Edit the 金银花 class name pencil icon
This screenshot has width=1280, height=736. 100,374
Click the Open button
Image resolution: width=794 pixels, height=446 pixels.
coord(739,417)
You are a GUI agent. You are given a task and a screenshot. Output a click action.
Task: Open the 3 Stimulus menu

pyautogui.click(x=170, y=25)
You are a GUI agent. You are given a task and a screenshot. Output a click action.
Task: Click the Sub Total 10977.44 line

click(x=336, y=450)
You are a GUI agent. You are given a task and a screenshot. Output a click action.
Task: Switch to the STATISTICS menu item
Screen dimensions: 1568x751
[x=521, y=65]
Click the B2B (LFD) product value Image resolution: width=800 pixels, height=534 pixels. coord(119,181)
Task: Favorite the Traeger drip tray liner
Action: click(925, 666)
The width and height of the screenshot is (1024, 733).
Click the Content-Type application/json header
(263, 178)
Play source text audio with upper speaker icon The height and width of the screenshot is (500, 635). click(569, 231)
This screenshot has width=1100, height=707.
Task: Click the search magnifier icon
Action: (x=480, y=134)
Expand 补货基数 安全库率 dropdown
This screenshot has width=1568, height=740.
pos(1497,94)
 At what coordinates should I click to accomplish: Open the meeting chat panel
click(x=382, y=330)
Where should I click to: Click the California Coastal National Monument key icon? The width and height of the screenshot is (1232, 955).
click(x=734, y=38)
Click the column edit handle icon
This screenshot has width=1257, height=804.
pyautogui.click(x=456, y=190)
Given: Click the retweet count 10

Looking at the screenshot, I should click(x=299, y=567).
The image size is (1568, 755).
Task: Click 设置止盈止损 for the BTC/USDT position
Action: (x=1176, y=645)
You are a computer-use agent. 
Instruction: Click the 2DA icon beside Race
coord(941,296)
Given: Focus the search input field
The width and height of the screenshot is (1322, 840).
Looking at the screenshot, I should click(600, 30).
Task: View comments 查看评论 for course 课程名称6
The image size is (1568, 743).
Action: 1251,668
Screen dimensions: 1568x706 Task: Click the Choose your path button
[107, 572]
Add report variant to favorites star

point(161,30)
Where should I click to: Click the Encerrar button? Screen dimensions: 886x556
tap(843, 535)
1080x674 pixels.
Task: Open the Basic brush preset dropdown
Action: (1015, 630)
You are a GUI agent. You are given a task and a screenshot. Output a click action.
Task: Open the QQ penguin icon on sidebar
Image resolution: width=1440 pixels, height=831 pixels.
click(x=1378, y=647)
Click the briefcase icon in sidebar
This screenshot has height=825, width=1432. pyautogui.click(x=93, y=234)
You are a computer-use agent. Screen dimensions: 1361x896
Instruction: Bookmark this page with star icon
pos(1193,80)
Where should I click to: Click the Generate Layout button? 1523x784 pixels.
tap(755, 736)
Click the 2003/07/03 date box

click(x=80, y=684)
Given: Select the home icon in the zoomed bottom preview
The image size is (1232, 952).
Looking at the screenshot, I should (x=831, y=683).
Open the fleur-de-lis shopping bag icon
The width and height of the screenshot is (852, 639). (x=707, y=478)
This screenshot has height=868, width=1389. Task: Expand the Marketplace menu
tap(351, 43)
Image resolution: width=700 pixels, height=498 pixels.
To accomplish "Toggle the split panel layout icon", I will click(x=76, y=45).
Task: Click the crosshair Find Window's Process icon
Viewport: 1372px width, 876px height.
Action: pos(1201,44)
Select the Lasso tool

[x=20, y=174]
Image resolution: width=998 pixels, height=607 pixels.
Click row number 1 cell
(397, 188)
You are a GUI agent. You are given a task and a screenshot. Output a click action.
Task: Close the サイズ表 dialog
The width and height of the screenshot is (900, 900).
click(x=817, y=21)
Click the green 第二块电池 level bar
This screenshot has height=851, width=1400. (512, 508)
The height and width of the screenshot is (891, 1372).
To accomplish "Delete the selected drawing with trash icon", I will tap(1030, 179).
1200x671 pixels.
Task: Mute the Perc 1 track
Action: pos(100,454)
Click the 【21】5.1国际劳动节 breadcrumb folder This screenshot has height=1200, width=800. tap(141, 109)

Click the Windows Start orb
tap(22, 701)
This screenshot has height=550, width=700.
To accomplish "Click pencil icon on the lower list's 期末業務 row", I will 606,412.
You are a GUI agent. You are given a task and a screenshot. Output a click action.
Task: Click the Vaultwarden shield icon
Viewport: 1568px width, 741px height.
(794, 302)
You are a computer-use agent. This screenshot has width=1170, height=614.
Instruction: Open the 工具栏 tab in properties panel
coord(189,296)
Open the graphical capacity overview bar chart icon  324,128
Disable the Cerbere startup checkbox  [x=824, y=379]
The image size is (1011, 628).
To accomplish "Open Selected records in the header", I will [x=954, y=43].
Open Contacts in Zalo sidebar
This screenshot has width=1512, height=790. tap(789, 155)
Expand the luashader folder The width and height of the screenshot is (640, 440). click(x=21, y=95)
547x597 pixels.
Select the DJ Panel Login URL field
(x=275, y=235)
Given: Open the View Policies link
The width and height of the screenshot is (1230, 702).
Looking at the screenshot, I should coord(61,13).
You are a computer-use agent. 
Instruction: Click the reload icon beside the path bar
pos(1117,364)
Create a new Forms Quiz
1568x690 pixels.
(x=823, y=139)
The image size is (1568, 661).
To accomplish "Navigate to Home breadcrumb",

▸ **Given task**:
Output every line of the rows above as a Markdown table with the columns Index and Text. Put each line's number under Index and the line itself under Text, and leave out blank lines.

▸ **Answer to this task**:
| Index | Text |
|---|---|
| 1 | Edit the 金银花 class name pencil icon |
| 2 | This screenshot has width=1280, height=736. 100,374 |
| 3 | Click the Open button |
| 4 | Image resolution: width=794 pixels, height=446 pixels. |
| 5 | coord(739,417) |
| 6 | You are a GUI agent. You are given a task and a screenshot. Output a click action. |
| 7 | Task: Open the 3 Stimulus menu |
| 8 | pyautogui.click(x=170, y=25) |
| 9 | You are a GUI agent. You are given a task and a screenshot. Output a click action. |
| 10 | Task: Click the Sub Total 10977.44 line |
| 11 | click(x=336, y=450) |
| 12 | You are a GUI agent. You are given a task and a screenshot. Output a click action. |
| 13 | Task: Switch to the STATISTICS menu item |
| 14 | Screen dimensions: 1568x751 |
| 15 | [x=521, y=65] |
| 16 | Click the B2B (LFD) product value Image resolution: width=800 pixels, height=534 pixels. coord(119,181) |
| 17 | Task: Favorite the Traeger drip tray liner |
| 18 | Action: click(925, 666) |
| 19 | The width and height of the screenshot is (1024, 733). |
| 20 | Click the Content-Type application/json header |
| 21 | (263, 178) |
| 22 | Play source text audio with upper speaker icon The height and width of the screenshot is (500, 635). click(569, 231) |
| 23 | This screenshot has width=1100, height=707. |
| 24 | Task: Click the search magnifier icon |
| 25 | Action: (x=480, y=134) |
| 26 | Expand 补货基数 安全库率 dropdown |
| 27 | This screenshot has width=1568, height=740. |
| 28 | pos(1497,94) |
| 29 |  At what coordinates should I click to accomplish: Open the meeting chat panel |
| 30 | click(x=382, y=330) |
| 31 | Where should I click to: Click the California Coastal National Monument key icon? The width and height of the screenshot is (1232, 955). |
| 32 | click(x=734, y=38) |
| 33 | Click the column edit handle icon |
| 34 | This screenshot has width=1257, height=804. |
| 35 | pyautogui.click(x=456, y=190) |
| 36 | Given: Click the retweet count 10 |
| 37 | Looking at the screenshot, I should click(x=299, y=567). |
| 38 | The image size is (1568, 755). |
| 39 | Task: Click 设置止盈止损 for the BTC/USDT position |
| 40 | Action: (x=1176, y=645) |
| 41 | You are a computer-use agent.  |
| 42 | Instruction: Click the 2DA icon beside Race |
| 43 | coord(941,296) |
| 44 | Given: Focus the search input field |
| 45 | The width and height of the screenshot is (1322, 840). |
| 46 | Looking at the screenshot, I should click(600, 30). |
| 47 | Task: View comments 查看评论 for course 课程名称6 |
| 48 | The image size is (1568, 743). |
| 49 | Action: 1251,668 |
| 50 | Screen dimensions: 1568x706 Task: Click the Choose your path button |
| 51 | [107, 572] |
| 52 | Add report variant to favorites star |
| 53 | point(161,30) |
| 54 | Where should I click to: Click the Encerrar button? Screen dimensions: 886x556 |
| 55 | tap(843, 535) |
| 56 | 1080x674 pixels. |
| 57 | Task: Open the Basic brush preset dropdown |
| 58 | Action: (1015, 630) |
| 59 | You are a GUI agent. You are given a task and a screenshot. Output a click action. |
| 60 | Task: Open the QQ penguin icon on sidebar |
| 61 | Image resolution: width=1440 pixels, height=831 pixels. |
| 62 | click(x=1378, y=647) |
| 63 | Click the briefcase icon in sidebar |
| 64 | This screenshot has height=825, width=1432. pyautogui.click(x=93, y=234) |
| 65 | You are a computer-use agent. Screen dimensions: 1361x896 |
| 66 | Instruction: Bookmark this page with star icon |
| 67 | pos(1193,80) |
| 68 | Where should I click to: Click the Generate Layout button? 1523x784 pixels. |
| 69 | tap(755, 736) |
| 70 | Click the 2003/07/03 date box |
| 71 | click(x=80, y=684) |
| 72 | Given: Select the home icon in the zoomed bottom preview |
| 73 | The image size is (1232, 952). |
| 74 | Looking at the screenshot, I should (x=831, y=683). |
| 75 | Open the fleur-de-lis shopping bag icon |
| 76 | The width and height of the screenshot is (852, 639). (x=707, y=478) |
| 77 | This screenshot has height=868, width=1389. Task: Expand the Marketplace menu |
| 78 | tap(351, 43) |
| 79 | Image resolution: width=700 pixels, height=498 pixels. |
| 80 | To accomplish "Toggle the split panel layout icon", I will click(x=76, y=45). |
| 81 | Task: Click the crosshair Find Window's Process icon |
| 82 | Viewport: 1372px width, 876px height. |
| 83 | Action: pos(1201,44) |
| 84 | Select the Lasso tool |
| 85 | [x=20, y=174] |
| 86 | Image resolution: width=998 pixels, height=607 pixels. |
| 87 | Click row number 1 cell |
| 88 | (397, 188) |
| 89 | You are a GUI agent. You are given a task and a screenshot. Output a click action. |
| 90 | Task: Close the サイズ表 dialog |
| 91 | The width and height of the screenshot is (900, 900). |
| 92 | click(x=817, y=21) |
| 93 | Click the green 第二块电池 level bar |
| 94 | This screenshot has height=851, width=1400. (512, 508) |
| 95 | The height and width of the screenshot is (891, 1372). |
| 96 | To accomplish "Delete the selected drawing with trash icon", I will tap(1030, 179). |
| 97 | 1200x671 pixels. |
| 98 | Task: Mute the Perc 1 track |
| 99 | Action: pos(100,454) |
| 100 | Click the 【21】5.1国际劳动节 breadcrumb folder This screenshot has height=1200, width=800. tap(141, 109) |
| 101 | Click the Windows Start orb |
| 102 | tap(22, 701) |
| 103 | This screenshot has height=550, width=700. |
| 104 | To accomplish "Click pencil icon on the lower list's 期末業務 row", I will 606,412. |
| 105 | You are a GUI agent. You are given a task and a screenshot. Output a click action. |
| 106 | Task: Click the Vaultwarden shield icon |
| 107 | Viewport: 1568px width, 741px height. |
| 108 | (794, 302) |
| 109 | You are a computer-use agent. This screenshot has width=1170, height=614. |
| 110 | Instruction: Open the 工具栏 tab in properties panel |
| 111 | coord(189,296) |
| 112 | Open the graphical capacity overview bar chart icon  324,128 |
| 113 | Disable the Cerbere startup checkbox  [x=824, y=379] |
| 114 | The image size is (1011, 628). |
| 115 | To accomplish "Open Selected records in the header", I will [x=954, y=43]. |
| 116 | Open Contacts in Zalo sidebar |
| 117 | This screenshot has width=1512, height=790. tap(789, 155) |
| 118 | Expand the luashader folder The width and height of the screenshot is (640, 440). click(x=21, y=95) |
| 119 | 547x597 pixels. |
| 120 | Select the DJ Panel Login URL field |
| 121 | (x=275, y=235) |
| 122 | Given: Open the View Policies link |
| 123 | The width and height of the screenshot is (1230, 702). |
| 124 | Looking at the screenshot, I should coord(61,13). |
| 125 | You are a computer-use agent.  |
| 126 | Instruction: Click the reload icon beside the path bar |
| 127 | pos(1117,364) |
| 128 | Create a new Forms Quiz |
| 129 | 1568x690 pixels. |
| 130 | (x=823, y=139) |
| 131 | The image size is (1568, 661). |
| 132 | To accomplish "Navigate to Home breadcrumb", |